The guest experience is within the control of attractions. The wild card is the visitors. One guest not following the new protocols, unknowingly or otherwise, could ruin the experience for fifty others. And this is a surefire way to discourage repeat visits and hinder positive word of mouth.
Six Flags surveyed its passholders and found that 80% said they would visit in 2020 if the theme parks implemented appropriate health and safety measures.
John Young, Director, and Matt Petrie, Managing Director, from BVA-BDRC, a consumer insight consultancy, were on the panel for this episode of Gateway’s webinar series.
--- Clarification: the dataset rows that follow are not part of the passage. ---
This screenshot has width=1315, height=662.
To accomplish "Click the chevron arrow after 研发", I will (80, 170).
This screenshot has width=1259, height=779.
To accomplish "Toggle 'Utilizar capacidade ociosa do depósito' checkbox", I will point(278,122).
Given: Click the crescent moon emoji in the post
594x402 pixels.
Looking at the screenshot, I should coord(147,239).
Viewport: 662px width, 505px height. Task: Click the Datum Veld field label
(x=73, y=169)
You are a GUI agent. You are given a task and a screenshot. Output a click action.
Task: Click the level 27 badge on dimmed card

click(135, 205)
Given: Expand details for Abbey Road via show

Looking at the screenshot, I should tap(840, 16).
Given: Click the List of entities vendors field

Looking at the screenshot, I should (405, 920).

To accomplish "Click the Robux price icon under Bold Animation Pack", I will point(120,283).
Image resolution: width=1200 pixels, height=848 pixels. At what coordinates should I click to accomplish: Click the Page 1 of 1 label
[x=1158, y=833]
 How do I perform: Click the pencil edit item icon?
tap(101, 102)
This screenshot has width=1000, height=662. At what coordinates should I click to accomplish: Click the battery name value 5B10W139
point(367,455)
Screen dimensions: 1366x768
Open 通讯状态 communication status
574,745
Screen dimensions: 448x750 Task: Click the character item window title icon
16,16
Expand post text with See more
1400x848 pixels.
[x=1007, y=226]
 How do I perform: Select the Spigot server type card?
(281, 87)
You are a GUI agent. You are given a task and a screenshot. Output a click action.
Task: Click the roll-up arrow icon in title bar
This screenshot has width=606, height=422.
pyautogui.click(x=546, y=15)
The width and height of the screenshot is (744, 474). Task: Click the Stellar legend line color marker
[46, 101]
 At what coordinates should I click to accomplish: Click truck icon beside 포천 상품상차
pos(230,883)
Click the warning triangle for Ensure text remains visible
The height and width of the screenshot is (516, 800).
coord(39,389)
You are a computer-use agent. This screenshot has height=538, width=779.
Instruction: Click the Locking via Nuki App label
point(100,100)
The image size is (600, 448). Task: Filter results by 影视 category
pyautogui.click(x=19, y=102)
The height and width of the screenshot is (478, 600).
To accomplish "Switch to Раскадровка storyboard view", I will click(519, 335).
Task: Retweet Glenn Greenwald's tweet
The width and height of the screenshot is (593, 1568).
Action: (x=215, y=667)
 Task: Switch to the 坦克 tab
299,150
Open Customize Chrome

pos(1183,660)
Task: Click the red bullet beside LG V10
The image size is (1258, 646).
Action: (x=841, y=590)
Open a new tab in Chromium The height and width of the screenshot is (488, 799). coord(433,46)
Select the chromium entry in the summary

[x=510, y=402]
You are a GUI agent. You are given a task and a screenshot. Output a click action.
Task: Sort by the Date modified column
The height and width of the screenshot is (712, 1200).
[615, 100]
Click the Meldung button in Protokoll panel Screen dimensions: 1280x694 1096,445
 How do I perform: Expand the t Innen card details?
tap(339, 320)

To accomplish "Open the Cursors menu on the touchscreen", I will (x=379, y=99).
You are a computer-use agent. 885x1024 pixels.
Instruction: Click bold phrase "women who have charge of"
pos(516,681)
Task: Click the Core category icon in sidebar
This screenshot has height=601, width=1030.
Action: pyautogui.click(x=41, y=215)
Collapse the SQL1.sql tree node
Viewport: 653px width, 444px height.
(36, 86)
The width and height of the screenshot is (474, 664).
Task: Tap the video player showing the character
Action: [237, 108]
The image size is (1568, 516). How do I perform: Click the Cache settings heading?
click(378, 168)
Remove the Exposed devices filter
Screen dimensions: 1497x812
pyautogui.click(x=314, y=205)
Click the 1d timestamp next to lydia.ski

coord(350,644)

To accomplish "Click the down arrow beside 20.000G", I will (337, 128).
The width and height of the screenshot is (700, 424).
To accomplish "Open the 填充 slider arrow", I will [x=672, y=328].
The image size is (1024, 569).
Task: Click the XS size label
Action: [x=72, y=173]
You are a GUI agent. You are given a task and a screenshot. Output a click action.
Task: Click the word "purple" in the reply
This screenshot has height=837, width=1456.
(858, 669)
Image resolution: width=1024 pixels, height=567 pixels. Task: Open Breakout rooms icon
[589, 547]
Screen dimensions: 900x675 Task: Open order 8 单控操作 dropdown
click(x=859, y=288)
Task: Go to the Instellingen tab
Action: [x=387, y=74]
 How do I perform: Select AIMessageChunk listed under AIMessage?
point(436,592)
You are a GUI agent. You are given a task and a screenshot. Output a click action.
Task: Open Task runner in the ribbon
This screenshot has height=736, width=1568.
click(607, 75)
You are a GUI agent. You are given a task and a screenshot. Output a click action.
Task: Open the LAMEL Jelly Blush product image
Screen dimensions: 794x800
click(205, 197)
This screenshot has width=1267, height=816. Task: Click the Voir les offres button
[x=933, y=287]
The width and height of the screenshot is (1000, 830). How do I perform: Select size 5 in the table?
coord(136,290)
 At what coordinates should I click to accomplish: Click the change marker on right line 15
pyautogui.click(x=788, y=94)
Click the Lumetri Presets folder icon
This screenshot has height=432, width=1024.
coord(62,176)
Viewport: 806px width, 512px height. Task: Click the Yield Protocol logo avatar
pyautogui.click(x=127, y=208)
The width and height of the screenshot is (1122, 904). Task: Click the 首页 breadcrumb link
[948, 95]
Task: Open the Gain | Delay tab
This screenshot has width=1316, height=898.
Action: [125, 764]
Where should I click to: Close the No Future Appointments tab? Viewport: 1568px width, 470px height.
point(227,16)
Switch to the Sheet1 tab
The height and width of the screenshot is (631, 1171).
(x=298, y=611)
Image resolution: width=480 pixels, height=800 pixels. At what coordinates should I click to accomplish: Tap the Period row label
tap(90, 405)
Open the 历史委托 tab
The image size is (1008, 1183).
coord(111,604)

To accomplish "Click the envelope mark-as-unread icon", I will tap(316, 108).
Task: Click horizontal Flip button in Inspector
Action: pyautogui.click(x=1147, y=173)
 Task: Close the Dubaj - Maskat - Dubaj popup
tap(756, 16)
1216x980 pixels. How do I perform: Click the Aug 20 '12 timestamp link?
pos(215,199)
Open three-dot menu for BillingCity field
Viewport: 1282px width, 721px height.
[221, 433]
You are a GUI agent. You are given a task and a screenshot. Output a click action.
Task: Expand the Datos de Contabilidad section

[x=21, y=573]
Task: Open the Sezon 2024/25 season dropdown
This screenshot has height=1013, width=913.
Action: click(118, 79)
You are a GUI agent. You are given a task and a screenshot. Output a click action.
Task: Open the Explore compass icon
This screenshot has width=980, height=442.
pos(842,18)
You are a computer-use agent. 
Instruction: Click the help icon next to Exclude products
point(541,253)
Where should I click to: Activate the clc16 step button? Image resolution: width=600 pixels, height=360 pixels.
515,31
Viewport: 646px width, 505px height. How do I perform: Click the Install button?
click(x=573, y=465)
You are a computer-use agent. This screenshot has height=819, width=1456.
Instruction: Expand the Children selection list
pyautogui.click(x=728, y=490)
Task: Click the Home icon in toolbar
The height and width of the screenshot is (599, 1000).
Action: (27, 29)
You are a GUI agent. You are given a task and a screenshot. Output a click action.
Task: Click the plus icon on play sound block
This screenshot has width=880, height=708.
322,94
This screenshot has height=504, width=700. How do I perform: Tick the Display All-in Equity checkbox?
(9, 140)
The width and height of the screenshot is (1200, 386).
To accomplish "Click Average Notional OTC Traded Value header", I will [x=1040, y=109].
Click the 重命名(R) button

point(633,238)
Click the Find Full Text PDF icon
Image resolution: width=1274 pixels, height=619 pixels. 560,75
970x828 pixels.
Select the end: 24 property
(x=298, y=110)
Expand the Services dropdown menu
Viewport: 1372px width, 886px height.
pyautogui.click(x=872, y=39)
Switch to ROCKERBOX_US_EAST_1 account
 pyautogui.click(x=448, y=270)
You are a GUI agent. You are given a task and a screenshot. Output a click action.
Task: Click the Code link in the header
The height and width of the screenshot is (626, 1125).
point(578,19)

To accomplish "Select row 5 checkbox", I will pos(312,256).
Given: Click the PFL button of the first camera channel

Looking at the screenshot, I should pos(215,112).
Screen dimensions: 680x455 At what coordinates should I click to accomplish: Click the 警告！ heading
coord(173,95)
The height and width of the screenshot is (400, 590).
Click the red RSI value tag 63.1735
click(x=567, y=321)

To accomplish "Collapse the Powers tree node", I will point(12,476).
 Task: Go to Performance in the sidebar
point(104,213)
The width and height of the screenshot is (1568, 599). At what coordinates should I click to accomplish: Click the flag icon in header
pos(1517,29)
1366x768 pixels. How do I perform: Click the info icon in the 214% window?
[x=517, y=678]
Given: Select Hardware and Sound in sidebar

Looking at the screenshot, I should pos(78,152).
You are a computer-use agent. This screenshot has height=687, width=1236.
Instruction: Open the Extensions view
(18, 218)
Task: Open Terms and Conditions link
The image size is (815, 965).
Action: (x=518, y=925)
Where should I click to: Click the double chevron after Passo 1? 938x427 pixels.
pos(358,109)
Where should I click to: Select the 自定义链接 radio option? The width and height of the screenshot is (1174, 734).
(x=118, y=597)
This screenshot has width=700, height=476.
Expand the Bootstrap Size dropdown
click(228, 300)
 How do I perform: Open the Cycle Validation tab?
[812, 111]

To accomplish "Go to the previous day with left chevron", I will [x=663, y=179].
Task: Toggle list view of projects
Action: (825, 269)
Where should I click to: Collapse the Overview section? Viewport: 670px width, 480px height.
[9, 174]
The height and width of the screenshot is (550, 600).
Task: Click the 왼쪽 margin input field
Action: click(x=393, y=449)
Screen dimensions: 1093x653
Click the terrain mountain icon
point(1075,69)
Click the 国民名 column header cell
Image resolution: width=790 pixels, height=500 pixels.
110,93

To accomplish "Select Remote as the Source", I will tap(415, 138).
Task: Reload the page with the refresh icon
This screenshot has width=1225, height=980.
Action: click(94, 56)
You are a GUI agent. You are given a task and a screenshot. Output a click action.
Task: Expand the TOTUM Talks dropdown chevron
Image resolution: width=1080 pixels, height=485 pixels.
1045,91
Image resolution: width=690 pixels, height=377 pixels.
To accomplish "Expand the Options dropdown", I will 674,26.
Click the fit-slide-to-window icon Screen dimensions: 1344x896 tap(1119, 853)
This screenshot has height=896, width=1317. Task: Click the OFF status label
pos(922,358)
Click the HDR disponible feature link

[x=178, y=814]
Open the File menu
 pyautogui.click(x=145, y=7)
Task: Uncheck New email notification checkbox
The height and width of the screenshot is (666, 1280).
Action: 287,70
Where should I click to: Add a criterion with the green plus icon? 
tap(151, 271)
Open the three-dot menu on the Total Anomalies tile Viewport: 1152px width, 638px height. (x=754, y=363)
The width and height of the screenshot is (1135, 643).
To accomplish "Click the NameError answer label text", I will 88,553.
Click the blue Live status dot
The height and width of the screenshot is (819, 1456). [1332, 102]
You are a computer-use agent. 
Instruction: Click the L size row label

They found that four of the most important factors that will give guests the confidence to return to visitor attractions in the US and the UK are:
- The presence of sanitizing hand gel
- Enhanced cleaning of public areas
- Reduced maximum visitor capacity and controlling the number of guests in a given area
- Enforced social distancing
Josh Liebman of Amusement Advantage and the AttractionsPros Podcast returned to the panel for this episode. Amusement Advantage ran a similar survey and found that the most important thing needed to make guests feel comfortable in the US will be sanitizers and masks.
The company also asked guests how likely they are to visit an attraction in the next three months. Among those who were least likely, they cited discomfort with sanitation procedures, and discomfort with being in public in general as the two driving factors behind not returning.
Steve Mills is the Director at Decision House, which is running the Recovery Tracker for the Association of Leading Visitor Attractions (ALVA) in the UK. According to his research, about 20% of the market will be happy to return to attractions as soon as the opportunity arises.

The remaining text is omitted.